Down Syndrome Critical Region (DSCR1) is a gene located on human chromosome 21 and has been implicated in such disease models as Alzheimer's and Down Syndrome. The protein encoded by DSCR1 (MCIP1) and its homologue in yeast were shown to bind and inhibit the protein phosphatase calcineurin. In addition, members of this protein family, termed calcipressins, were transcriptionally regulated by calcineurin, forming a conserved negative feedback inhibition loop. Recently, a study in which MCIP1 was overexpressed in cardiac hypertrophic hearts of mice showed specific inhibition of hypertrophic conditions, suggesting alternative treatment methods of cardiac hypertrophy using this endogenous inhibitor of calcineurin. In light of these observations, we sought to characterize
rcn-1, the DSCR1 homologue in C. elegans.

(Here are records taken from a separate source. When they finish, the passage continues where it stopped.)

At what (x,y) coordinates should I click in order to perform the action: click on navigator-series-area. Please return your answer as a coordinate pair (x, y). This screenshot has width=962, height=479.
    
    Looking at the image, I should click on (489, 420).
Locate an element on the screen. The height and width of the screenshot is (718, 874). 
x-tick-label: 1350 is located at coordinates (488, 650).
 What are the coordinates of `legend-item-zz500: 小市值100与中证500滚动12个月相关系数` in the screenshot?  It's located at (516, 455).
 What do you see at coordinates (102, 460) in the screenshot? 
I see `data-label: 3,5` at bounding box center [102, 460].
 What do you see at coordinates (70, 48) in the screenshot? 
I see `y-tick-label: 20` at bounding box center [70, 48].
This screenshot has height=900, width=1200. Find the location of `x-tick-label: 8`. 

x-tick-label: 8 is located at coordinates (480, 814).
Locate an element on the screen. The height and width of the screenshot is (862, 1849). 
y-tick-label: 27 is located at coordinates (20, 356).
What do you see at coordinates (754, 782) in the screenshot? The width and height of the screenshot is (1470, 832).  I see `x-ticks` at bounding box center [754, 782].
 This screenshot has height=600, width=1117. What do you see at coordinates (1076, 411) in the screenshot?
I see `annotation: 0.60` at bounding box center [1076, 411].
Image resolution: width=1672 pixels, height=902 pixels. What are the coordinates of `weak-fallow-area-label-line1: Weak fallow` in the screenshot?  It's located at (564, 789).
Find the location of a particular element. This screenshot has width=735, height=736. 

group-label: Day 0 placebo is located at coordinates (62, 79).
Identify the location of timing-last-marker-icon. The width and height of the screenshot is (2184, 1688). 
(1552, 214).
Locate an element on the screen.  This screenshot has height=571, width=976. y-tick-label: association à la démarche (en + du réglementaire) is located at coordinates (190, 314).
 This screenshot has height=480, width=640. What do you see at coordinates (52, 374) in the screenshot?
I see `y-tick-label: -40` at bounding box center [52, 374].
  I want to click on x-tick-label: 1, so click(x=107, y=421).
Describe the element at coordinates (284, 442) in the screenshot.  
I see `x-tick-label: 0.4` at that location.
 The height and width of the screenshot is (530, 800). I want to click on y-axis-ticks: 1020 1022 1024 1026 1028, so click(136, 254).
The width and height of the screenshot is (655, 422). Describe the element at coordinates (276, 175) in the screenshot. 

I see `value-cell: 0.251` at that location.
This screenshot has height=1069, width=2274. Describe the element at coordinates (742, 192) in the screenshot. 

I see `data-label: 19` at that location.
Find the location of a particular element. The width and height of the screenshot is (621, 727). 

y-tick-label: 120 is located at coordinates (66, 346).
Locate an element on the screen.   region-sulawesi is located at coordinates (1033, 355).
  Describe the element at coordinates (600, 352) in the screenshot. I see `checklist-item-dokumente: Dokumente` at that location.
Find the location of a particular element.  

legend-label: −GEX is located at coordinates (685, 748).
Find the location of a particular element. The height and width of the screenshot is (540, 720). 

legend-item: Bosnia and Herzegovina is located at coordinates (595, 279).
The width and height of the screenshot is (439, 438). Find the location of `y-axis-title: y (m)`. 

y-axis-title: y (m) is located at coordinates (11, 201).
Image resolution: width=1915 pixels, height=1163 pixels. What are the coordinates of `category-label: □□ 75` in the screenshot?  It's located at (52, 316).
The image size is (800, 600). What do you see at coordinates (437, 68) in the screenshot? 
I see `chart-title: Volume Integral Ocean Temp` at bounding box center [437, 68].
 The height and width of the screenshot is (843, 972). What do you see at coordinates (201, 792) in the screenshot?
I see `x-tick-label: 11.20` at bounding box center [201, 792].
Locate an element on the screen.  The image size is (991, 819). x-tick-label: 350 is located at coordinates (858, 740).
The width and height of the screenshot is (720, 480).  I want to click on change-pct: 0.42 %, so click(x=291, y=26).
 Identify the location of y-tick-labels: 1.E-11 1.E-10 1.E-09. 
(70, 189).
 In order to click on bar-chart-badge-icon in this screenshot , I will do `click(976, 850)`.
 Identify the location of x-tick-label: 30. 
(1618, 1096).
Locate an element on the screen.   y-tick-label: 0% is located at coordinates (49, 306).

rcn-1 is expressed throughout embryonic stages to adulthood in hypodermal cells, nerve cords and various neurons throughout the body, vulva epithelial cells, marginal cells of the pharynx, and diagonal muscle, sensory rays, and spicules of the male tail. Observations of
rcn-1 expression by GFP and RT-PCR analysis in calcineurin mutant backgrounds suggest that
rcn-1 may be upregulated by calcineurin activity. RCN-1 specifically binds to calcineurin A from C. elegans lysate in a calcium-dependent manner, and potently inhibits bovine calcineurin phosphatase activity dose-dependently confirming its conserved role as a calcipressin. Calcineurin promoter-driven RCN-1 overexpression in wild-type animals results in calcineurin-deficient phenotypes such as small body size, cuticle defects, fertility defects, slow growth, and serotonin-resistant egg-laying defects. In addition, a consitutively active calcineurin A mutant,
cna-1(gf), was isolated by target-selected mutagenesis, and showed hyperactive serotonin-mediated egg laying. Calcineurin promoter-driven RCN-1 overexpression in
cna-1(gf) animals restored the abnormal egg-laying response to normal serotonin-mediated egg laying levels. These results confirm a potent and specific inhibition of calcineurin in vitro and in vivo.